Dr David Parker is Esa's director of Human Spaceflight and Robotic Exploration. He said member-state delegations to the agency had been expressing strong support for the project in the run-up to the Lucerne gathering.
"The rover remains scientifically compelling because there is no other mission planned to go below the surface of Mars which is damaged by radiation and which would destroy any past or present life," he told BBC News.
The six-wheeled robot is the second mission in a two-step venture that Europe is conducting with the Russians.
The first phase has just seen a satellite to study Mars' atmosphere go into orbit around the planet, and a disc-shaped probe called Schiaparelli try to make a demonstration landing on its surface.
Schiaparelli crashed but engineers say they learned important lessons that can now be applied to the rover's touch-down bid in four years' time.
But to be in such a position, the six-wheeled vehicle will need the nod of ministers in Lucerne.
Ahead of this council, Esa and its Russian counterpart, Roscosmos, have conducted a thorough review of the project's technical status, to establish that all the mission's hardware can be made ready in time.
It was fears that some elements would be late that saw the mission slip earlier this year from its intended 2018 launch.
The required equipment goes beyond just the rover and a suite of scientific instruments. It includes also a "cruise ship" to carry the vehicle to Mars (this will come from Germany) and the mechanism to land the robot on the surface (a major Russian contribution).
"There has been intense technical work by the project members, including the industrial team led by Lavochkin (Russia) and Thales Alenia Space (Italy), which has now established an adequate schedule margin for launch at the overall system level and within the pieces of the system; so, the rover and the carrier, and so on," explained Dr Parker.
It has been recommended that in order to shorten the timeline on what had previously been proposed, all the different elements will now be sent to an experienced facility in Toulouse, France, for final integration and testing - and only afterwards go to the launch site at Baikonur in Kazakhstan.

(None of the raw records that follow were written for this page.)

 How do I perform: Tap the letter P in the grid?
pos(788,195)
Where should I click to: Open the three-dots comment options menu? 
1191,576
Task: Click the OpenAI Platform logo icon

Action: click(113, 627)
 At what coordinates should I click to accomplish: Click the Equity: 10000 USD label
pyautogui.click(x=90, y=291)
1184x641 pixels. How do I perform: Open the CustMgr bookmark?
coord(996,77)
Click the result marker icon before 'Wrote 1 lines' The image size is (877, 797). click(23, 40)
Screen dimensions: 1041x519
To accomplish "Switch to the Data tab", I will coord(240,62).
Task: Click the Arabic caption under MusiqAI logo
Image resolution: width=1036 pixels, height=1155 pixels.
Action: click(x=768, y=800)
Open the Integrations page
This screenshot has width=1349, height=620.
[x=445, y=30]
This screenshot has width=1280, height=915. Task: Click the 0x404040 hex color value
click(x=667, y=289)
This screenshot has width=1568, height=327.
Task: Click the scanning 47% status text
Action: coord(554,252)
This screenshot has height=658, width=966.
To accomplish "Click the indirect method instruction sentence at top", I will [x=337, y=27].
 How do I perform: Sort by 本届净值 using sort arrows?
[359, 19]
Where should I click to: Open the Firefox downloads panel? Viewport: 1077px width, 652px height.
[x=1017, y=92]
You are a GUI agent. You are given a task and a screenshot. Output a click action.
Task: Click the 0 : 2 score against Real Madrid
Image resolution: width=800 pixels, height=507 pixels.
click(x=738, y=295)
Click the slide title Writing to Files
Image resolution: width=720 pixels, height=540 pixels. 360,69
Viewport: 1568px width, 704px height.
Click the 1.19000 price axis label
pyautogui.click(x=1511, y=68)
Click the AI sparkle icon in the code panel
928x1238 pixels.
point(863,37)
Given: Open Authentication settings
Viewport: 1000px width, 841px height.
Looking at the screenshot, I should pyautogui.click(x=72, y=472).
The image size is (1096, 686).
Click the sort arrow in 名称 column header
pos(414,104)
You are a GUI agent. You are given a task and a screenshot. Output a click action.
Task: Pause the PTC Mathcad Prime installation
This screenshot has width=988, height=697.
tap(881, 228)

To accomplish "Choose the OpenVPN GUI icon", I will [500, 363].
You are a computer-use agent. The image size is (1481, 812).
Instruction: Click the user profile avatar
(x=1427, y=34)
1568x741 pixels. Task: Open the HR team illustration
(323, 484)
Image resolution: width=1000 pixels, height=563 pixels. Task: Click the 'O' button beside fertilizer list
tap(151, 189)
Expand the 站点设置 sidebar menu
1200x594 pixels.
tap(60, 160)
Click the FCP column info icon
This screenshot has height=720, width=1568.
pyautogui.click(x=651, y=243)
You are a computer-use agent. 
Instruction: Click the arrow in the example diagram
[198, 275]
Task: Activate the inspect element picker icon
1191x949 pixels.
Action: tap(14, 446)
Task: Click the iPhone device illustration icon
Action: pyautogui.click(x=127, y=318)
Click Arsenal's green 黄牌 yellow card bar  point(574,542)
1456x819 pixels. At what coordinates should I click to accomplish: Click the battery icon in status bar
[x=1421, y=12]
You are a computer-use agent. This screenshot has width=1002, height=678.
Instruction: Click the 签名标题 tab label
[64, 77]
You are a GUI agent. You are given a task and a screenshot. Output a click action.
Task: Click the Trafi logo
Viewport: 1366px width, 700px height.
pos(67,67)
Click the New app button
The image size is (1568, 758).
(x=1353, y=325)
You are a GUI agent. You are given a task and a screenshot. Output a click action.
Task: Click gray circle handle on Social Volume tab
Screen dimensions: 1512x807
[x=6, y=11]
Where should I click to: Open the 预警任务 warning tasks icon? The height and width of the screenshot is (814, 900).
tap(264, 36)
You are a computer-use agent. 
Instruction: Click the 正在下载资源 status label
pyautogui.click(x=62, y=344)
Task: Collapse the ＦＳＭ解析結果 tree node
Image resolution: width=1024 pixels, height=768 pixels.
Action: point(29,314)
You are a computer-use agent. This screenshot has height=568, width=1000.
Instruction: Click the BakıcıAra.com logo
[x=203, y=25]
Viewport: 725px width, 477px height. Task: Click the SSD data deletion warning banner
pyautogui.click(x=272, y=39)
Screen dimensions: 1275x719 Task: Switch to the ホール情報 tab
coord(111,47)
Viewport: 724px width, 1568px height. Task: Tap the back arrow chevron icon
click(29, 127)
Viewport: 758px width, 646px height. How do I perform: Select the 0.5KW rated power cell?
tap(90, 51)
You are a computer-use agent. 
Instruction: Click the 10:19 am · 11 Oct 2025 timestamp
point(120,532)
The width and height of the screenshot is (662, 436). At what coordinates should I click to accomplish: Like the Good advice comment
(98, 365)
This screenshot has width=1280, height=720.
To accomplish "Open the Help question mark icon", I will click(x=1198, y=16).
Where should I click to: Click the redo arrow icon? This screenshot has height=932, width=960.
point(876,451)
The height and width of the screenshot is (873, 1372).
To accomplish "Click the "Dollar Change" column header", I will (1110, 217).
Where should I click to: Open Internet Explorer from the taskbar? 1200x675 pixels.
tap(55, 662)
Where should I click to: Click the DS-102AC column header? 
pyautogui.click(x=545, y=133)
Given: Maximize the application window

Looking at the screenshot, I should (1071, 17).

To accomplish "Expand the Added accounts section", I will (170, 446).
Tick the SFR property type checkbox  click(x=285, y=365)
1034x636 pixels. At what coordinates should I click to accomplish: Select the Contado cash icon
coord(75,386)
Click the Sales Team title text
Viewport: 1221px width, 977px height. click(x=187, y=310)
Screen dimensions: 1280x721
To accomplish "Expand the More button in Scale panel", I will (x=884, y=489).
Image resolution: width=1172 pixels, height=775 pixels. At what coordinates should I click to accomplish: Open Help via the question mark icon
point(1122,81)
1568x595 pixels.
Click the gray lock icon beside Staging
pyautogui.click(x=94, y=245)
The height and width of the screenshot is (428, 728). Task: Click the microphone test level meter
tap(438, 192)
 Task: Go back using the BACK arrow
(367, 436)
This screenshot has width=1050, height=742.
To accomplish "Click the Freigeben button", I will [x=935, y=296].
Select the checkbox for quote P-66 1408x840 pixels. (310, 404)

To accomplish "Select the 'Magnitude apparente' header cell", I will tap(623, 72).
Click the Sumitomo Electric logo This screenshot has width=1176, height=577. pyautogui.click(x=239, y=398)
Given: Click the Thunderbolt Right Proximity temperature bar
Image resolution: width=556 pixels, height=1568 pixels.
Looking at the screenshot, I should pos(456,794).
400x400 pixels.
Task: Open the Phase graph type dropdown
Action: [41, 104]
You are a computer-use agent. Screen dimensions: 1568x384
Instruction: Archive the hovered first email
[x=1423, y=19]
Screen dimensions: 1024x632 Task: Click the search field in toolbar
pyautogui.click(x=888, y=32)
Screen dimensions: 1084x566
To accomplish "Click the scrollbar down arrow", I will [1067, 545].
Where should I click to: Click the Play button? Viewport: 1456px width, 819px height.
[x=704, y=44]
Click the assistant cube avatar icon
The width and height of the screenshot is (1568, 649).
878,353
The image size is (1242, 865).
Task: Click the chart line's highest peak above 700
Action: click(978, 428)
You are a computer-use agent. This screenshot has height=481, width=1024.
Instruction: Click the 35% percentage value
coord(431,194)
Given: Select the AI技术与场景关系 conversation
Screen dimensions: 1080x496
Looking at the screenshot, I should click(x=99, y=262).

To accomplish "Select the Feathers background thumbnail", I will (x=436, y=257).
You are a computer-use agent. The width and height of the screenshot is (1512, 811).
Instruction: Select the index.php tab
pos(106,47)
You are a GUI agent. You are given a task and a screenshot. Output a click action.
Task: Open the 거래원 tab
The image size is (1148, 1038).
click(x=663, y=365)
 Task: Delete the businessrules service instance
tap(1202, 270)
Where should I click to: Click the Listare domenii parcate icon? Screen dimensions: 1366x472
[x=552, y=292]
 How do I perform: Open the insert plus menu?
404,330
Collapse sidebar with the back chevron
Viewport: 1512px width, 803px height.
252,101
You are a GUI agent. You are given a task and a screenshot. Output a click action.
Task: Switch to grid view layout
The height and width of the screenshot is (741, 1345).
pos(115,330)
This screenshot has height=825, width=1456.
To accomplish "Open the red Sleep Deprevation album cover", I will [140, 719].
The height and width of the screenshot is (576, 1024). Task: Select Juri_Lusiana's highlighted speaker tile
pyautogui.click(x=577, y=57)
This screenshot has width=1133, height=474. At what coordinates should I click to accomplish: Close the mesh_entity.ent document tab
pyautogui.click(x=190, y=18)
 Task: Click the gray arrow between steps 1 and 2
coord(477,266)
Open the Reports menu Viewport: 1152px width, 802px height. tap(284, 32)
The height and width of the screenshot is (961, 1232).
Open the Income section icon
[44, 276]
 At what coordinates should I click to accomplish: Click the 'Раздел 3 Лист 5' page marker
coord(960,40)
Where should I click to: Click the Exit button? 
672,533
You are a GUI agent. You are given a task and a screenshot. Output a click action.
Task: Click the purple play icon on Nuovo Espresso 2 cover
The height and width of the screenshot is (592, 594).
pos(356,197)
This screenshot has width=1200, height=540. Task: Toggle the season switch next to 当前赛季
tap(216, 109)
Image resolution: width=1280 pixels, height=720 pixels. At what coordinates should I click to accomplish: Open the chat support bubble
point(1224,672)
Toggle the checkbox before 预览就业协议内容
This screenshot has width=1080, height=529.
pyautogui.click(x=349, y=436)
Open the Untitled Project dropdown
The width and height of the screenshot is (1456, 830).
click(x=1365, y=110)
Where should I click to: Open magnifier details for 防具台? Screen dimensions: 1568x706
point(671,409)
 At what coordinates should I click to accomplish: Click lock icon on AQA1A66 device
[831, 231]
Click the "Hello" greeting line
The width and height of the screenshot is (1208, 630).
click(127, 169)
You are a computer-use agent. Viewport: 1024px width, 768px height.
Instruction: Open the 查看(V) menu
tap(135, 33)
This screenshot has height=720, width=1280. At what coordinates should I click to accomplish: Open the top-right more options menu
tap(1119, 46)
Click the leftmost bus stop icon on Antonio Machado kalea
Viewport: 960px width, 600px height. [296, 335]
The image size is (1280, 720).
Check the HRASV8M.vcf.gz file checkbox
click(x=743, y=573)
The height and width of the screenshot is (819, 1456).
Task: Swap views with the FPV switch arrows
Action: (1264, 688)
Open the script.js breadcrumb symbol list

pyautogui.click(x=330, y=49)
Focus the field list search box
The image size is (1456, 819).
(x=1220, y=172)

Originally, final integration and testing was to be done at the spaceport.
It is on the basis of the positive status report delivered this week to member state delegations that the funding request will now go forward to ministers.
The little over €400m includes more than €300m for industry with the rest to cover Esa's internal costs.
These include preparing the mission control centre that will command the rover on the surface of Mars.
'Dumbed-down' rover
But additional to all this money, member states will have to provide at some future point the funds to support the surface operation of the vehicle - assuming it gets down safely.
The expectation is that the robot will explore the Red Planet for at least 218 Martian days; hopefully much longer.
The two leading Esa countries in the ExoMars rover project are Italy and the UK. Both have indicated they will be offering substantial financial support at the Lucerne meeting.
But it will require others in the 22-nation organisation to dig deep as well.
Ministers will be discussing a great swathe of programmes in Switzerland, including continued participation in the space station and the development of future Earth observation satellites.
For some nations, these alternative projects will be more important to them. Full commitment to ExoMars is not guaranteed, therefore.
And even if all the funds are forthcoming, some issues of contention will no doubt persist.
For example, there is currently an ongoing argument centred around the rover's use of autonomous navigation - the ability of the vehicle itself to plot the best path across the surface of Mars once instructed to go to a particular location.
This feature - a UK development - was long considered an integral part of the mission, but has now been removed from the current design on the grounds of cost.
Researchers though are likely to continue to press for its reinstatement because a robot that drives quickly and efficiently can do much more science in the time available - never mind the clear industrial spin-out potential from such technology.